The response must be made up of the lines in the entries below that contain "next".

Source data
•••••

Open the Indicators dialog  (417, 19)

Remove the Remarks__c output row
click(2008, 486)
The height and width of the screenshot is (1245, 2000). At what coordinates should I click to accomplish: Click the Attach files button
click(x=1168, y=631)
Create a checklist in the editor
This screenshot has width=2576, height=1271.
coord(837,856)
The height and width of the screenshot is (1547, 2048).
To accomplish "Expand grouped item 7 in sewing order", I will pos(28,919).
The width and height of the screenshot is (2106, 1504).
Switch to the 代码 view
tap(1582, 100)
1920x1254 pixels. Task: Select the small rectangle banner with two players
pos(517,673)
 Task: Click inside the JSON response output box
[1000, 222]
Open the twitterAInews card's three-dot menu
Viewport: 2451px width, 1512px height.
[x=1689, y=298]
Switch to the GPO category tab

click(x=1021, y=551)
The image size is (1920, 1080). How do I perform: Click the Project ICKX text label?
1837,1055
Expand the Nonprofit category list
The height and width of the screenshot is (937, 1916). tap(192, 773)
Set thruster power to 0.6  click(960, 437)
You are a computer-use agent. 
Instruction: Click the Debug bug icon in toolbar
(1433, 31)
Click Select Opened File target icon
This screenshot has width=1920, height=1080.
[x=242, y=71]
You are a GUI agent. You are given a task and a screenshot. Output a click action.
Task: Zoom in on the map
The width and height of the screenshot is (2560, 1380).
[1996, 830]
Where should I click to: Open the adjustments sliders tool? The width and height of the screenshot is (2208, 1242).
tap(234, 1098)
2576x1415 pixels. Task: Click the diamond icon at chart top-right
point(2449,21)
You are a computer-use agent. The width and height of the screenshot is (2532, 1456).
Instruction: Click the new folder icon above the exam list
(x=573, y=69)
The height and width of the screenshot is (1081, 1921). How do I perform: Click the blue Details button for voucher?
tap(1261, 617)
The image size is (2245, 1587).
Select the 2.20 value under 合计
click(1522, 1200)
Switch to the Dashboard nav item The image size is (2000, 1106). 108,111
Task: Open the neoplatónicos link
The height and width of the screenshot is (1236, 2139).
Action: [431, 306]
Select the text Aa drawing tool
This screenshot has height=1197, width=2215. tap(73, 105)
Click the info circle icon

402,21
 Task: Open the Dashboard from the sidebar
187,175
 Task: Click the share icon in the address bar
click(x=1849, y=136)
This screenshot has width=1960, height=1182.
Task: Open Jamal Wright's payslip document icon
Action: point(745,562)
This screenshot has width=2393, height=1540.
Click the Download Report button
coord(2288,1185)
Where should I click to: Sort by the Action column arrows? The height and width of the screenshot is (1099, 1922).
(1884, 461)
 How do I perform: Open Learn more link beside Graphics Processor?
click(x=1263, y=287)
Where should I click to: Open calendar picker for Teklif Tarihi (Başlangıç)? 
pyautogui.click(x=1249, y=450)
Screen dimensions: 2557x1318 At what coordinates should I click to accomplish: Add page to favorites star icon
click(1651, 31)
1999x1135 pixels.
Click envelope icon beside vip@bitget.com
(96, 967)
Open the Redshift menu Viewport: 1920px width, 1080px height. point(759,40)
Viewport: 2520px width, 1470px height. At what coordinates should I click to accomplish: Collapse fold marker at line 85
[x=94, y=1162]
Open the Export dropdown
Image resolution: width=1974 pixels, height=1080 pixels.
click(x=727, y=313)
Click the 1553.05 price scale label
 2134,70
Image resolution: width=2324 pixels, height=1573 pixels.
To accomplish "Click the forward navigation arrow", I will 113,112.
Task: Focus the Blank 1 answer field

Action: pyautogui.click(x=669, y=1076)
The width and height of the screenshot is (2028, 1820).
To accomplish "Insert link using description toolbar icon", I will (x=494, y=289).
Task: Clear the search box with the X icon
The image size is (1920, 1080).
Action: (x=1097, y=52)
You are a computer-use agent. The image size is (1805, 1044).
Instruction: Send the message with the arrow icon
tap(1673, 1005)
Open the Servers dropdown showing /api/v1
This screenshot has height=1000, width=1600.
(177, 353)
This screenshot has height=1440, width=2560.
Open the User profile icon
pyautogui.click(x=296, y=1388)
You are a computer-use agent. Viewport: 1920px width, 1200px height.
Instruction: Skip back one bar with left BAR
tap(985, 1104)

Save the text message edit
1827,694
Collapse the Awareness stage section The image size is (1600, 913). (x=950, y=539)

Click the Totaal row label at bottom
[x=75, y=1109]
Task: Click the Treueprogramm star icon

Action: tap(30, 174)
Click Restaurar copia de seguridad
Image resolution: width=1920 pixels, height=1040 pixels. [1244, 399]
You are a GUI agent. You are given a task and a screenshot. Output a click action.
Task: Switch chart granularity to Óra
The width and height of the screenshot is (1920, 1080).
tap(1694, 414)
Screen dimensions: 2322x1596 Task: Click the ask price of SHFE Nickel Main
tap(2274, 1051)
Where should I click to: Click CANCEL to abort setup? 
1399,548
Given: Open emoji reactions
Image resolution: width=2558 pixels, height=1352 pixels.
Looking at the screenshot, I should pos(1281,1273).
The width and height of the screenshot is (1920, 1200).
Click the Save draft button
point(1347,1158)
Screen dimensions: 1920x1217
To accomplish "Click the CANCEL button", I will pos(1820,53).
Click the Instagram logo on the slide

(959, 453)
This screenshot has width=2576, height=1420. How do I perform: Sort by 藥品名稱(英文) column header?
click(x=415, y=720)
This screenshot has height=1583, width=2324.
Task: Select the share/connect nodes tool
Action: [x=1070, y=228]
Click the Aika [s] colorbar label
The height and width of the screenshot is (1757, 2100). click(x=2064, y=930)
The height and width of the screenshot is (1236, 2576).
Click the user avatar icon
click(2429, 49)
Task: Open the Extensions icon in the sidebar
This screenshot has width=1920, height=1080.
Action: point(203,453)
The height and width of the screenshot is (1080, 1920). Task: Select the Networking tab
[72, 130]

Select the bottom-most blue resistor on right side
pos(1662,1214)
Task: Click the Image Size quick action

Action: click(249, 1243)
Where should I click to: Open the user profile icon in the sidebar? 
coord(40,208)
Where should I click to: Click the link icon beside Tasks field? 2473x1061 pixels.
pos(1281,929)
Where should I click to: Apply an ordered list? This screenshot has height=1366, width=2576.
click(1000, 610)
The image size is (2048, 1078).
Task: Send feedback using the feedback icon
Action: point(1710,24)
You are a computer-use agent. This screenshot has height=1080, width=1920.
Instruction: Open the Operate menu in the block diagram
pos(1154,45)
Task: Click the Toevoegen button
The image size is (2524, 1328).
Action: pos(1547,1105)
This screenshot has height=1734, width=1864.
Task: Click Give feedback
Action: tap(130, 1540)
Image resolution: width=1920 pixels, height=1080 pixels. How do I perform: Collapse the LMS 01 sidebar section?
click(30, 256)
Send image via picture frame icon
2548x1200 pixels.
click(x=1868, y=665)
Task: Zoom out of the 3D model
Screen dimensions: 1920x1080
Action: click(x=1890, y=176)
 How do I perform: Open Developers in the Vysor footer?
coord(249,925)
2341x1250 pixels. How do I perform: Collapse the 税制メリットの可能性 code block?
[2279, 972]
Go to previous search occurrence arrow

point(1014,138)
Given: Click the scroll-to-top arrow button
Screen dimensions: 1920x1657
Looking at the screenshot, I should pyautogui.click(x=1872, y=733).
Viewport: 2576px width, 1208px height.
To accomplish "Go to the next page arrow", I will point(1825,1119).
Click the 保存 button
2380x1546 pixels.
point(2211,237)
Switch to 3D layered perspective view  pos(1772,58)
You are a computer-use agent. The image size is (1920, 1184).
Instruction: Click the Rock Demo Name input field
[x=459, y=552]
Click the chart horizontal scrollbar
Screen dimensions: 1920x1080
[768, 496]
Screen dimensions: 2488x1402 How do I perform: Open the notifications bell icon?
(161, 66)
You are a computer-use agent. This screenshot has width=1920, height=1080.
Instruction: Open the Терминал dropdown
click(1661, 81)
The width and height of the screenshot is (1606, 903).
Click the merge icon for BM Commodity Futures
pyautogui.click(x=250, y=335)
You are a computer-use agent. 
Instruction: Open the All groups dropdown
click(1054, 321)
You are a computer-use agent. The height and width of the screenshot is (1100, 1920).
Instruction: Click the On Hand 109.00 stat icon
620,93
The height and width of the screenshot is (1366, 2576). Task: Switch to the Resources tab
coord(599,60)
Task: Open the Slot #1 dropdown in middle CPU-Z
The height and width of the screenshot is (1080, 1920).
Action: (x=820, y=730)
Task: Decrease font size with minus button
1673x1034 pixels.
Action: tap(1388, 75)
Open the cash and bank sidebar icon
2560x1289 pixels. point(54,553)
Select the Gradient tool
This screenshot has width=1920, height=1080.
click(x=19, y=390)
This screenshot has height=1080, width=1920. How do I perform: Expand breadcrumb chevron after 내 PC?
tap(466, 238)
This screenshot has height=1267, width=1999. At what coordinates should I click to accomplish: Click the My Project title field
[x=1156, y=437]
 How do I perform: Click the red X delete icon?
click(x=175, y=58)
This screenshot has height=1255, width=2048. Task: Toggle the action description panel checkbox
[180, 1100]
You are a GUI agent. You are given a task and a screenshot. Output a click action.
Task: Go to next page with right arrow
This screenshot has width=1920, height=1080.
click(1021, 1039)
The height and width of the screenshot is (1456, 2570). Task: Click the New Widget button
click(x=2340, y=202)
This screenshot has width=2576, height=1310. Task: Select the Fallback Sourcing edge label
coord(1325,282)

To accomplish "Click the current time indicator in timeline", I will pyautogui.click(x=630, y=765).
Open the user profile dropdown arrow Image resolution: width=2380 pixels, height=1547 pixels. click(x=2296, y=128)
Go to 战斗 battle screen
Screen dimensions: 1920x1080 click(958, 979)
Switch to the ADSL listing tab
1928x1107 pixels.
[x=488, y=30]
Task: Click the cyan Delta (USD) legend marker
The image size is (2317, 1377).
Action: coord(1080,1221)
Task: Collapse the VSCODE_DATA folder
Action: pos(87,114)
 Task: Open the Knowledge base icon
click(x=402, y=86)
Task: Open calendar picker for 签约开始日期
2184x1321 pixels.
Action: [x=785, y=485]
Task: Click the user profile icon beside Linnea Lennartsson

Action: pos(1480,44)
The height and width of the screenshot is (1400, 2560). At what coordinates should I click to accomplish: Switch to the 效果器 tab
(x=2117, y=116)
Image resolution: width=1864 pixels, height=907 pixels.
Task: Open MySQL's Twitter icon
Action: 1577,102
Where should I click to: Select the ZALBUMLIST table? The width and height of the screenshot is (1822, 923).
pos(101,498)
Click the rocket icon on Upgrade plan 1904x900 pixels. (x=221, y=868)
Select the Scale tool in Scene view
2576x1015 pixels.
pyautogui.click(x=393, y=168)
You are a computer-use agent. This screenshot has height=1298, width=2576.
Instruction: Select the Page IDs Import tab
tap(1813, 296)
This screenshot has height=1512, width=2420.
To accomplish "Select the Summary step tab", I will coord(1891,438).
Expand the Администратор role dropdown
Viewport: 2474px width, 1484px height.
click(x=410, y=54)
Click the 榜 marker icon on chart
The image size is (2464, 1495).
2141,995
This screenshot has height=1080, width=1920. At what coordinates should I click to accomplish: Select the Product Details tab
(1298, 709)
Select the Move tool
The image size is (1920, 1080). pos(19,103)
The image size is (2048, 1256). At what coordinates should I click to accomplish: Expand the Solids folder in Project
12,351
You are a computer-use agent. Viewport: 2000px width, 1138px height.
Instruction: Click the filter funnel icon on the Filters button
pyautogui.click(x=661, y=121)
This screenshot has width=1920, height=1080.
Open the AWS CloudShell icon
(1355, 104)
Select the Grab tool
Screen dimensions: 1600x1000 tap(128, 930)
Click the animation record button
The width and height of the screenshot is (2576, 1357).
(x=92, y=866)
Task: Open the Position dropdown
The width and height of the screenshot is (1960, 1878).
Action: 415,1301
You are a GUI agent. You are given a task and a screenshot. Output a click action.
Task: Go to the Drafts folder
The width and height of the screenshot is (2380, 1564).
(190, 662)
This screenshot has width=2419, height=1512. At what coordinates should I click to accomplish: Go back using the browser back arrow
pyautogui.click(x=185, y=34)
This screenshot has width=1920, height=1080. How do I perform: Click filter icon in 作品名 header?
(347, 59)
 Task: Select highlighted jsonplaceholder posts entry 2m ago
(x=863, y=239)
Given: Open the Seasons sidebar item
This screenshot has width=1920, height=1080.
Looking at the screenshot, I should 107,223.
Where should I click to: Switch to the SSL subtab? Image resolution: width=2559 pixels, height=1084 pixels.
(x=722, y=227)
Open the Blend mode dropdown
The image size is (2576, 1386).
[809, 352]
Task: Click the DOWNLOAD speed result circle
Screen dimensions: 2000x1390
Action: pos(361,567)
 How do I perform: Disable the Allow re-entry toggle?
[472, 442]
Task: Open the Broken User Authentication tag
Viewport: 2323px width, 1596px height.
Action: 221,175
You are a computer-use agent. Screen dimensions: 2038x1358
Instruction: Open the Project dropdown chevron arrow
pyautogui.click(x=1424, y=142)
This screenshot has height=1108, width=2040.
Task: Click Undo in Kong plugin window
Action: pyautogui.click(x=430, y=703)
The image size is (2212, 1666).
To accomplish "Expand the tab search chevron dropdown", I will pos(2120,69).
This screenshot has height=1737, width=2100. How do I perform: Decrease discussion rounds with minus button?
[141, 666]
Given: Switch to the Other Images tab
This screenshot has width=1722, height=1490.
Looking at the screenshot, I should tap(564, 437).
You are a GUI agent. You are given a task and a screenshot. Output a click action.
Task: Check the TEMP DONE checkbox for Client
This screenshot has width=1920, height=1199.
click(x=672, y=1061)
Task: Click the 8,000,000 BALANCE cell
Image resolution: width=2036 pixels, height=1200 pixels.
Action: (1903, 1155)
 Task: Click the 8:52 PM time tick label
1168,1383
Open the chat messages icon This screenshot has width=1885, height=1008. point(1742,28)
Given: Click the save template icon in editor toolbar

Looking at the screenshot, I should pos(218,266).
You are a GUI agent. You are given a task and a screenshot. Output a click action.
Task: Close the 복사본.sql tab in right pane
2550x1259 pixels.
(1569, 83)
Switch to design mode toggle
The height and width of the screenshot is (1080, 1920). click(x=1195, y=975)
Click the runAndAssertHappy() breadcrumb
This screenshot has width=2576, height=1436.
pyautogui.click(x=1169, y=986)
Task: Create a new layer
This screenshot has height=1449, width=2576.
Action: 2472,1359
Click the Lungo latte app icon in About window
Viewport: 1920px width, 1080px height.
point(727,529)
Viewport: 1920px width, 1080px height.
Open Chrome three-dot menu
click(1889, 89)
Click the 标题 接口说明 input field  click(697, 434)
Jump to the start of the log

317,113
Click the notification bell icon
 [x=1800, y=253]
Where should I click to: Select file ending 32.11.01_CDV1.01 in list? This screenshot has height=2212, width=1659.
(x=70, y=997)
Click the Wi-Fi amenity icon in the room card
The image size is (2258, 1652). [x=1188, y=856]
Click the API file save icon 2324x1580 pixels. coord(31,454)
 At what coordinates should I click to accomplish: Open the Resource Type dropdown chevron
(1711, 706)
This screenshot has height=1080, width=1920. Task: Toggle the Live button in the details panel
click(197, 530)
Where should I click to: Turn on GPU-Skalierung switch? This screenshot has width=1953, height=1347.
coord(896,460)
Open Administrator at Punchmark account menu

•••••

Answer to this problem
To accomplish "Go to the next page arrow", I will point(1825,1119).
Task: Go to next page with right arrow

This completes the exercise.